* WHAT THE TASK ASKS
Looking at the records below, count how many lines contain the string "computer". Give that number alone.

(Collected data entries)
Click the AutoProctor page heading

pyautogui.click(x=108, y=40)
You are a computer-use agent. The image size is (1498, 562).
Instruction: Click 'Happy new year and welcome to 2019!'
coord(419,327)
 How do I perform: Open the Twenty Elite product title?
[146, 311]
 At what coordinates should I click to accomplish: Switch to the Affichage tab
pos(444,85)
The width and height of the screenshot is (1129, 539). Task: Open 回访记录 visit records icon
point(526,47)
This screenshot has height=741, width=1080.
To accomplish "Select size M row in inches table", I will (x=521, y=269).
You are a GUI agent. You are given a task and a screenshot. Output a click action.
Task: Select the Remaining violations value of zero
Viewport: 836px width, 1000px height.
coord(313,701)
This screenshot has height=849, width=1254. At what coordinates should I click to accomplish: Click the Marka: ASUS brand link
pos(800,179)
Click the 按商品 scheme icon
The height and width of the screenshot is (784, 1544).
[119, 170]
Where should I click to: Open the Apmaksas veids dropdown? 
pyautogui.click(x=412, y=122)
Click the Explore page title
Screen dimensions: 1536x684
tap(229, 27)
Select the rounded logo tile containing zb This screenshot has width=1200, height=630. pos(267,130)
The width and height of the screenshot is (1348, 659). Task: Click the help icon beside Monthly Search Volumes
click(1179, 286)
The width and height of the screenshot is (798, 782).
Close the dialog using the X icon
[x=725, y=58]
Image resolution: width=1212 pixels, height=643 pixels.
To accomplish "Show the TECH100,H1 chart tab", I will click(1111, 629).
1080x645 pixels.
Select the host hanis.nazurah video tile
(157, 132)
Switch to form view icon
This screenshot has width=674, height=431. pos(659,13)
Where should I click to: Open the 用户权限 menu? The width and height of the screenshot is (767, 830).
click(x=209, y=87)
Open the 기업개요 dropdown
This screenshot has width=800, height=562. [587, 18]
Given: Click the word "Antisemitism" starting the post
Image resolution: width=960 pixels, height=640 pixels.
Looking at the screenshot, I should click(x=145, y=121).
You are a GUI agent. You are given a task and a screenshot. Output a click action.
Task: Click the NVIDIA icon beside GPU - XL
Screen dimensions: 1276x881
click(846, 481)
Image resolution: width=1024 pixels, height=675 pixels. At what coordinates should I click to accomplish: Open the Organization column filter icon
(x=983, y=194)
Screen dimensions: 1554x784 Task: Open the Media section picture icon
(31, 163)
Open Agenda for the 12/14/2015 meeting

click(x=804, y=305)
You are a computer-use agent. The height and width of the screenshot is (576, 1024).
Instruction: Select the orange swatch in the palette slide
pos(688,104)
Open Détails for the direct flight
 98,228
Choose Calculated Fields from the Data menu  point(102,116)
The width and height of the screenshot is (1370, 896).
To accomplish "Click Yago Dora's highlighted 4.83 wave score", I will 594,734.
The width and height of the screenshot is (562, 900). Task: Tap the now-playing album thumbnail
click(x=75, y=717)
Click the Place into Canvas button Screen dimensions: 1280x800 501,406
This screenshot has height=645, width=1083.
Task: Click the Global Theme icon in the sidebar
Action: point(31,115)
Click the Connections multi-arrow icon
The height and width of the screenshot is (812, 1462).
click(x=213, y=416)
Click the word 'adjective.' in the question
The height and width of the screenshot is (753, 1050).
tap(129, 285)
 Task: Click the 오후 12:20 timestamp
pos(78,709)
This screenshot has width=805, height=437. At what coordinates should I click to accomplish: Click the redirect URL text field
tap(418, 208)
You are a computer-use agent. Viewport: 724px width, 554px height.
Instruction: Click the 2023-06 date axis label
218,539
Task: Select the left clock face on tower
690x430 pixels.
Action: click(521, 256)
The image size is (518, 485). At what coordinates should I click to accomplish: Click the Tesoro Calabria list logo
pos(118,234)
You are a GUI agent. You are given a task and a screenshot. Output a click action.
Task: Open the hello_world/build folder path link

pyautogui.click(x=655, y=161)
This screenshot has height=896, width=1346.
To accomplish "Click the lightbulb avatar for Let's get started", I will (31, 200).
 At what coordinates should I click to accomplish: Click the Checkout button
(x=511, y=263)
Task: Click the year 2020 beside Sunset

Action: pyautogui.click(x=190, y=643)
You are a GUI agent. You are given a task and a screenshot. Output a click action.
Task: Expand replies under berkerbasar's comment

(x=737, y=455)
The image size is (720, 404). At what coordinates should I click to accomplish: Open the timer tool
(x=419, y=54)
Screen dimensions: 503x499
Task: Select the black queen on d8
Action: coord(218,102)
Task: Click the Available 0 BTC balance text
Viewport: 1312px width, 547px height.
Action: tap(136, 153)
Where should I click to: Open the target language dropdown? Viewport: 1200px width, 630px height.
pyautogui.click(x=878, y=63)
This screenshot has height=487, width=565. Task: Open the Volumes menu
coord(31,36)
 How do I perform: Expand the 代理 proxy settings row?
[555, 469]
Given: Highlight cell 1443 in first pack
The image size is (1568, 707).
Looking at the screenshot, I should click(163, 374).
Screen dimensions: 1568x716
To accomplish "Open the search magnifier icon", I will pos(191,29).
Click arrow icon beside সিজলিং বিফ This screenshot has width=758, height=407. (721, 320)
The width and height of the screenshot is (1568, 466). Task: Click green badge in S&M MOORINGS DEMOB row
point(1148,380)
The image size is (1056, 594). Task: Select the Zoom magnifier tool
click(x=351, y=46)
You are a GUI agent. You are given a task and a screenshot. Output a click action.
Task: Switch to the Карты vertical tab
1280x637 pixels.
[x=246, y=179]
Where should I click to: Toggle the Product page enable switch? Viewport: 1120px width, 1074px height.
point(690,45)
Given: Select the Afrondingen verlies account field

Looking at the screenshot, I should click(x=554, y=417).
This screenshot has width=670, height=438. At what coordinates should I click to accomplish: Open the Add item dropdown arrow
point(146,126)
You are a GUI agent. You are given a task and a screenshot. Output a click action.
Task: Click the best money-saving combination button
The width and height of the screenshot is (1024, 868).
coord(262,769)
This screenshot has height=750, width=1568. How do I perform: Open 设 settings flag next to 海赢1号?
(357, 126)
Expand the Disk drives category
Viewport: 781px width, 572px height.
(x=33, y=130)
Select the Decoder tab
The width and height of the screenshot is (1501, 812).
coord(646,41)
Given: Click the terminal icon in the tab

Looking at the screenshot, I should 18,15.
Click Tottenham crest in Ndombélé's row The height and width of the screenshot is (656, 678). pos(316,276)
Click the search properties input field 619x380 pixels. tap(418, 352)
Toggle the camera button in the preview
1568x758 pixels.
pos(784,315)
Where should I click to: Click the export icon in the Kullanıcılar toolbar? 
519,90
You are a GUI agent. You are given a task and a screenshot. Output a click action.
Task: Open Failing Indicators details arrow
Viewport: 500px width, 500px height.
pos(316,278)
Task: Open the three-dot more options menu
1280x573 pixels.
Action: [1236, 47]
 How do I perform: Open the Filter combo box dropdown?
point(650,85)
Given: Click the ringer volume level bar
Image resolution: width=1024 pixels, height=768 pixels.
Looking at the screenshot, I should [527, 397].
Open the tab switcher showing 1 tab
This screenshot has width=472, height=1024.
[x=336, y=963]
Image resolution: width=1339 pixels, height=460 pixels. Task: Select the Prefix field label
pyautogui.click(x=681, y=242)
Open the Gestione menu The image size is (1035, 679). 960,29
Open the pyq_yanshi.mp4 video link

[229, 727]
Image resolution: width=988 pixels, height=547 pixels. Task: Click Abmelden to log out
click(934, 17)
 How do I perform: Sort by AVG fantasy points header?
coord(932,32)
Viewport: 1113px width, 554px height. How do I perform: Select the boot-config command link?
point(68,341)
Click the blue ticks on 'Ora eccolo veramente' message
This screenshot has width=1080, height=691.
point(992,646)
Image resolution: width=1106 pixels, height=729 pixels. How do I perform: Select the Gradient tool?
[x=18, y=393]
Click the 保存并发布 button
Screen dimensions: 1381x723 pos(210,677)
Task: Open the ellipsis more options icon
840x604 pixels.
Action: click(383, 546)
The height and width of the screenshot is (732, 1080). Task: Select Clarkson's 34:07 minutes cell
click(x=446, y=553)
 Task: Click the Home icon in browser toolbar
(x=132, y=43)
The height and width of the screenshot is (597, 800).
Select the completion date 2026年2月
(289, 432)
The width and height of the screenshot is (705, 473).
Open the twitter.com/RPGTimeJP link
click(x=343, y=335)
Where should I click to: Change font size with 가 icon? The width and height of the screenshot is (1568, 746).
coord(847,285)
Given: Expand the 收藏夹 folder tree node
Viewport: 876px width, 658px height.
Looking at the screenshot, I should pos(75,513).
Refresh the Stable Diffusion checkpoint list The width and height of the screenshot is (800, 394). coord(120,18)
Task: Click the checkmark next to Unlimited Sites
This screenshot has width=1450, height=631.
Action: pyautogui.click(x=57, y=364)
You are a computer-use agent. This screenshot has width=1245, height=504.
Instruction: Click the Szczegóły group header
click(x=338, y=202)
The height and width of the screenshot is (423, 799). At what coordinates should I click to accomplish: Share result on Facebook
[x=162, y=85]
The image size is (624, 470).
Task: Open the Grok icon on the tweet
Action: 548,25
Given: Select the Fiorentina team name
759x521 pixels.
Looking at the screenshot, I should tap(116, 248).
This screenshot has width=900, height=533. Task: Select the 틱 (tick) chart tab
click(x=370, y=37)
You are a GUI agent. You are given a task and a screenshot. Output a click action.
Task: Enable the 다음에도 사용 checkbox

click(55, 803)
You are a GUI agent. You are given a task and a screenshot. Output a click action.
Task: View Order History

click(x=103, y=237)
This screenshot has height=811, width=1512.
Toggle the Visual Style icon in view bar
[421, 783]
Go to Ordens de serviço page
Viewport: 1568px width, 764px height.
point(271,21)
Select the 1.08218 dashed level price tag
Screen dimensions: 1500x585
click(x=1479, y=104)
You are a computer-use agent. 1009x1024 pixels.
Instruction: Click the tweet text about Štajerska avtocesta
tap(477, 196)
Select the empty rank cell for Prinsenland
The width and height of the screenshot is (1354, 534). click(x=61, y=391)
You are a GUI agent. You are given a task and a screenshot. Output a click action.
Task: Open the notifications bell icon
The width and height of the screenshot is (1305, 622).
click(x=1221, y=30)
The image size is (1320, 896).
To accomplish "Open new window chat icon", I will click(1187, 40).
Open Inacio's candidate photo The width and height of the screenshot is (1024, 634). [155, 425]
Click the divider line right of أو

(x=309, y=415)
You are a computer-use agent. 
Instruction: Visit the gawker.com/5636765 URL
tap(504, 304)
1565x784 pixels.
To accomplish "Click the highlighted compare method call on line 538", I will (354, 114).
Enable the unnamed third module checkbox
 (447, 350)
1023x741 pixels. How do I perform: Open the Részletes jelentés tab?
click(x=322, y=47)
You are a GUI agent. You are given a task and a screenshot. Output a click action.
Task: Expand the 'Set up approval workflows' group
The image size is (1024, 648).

* ANSWER TO THIS EXERCISE
6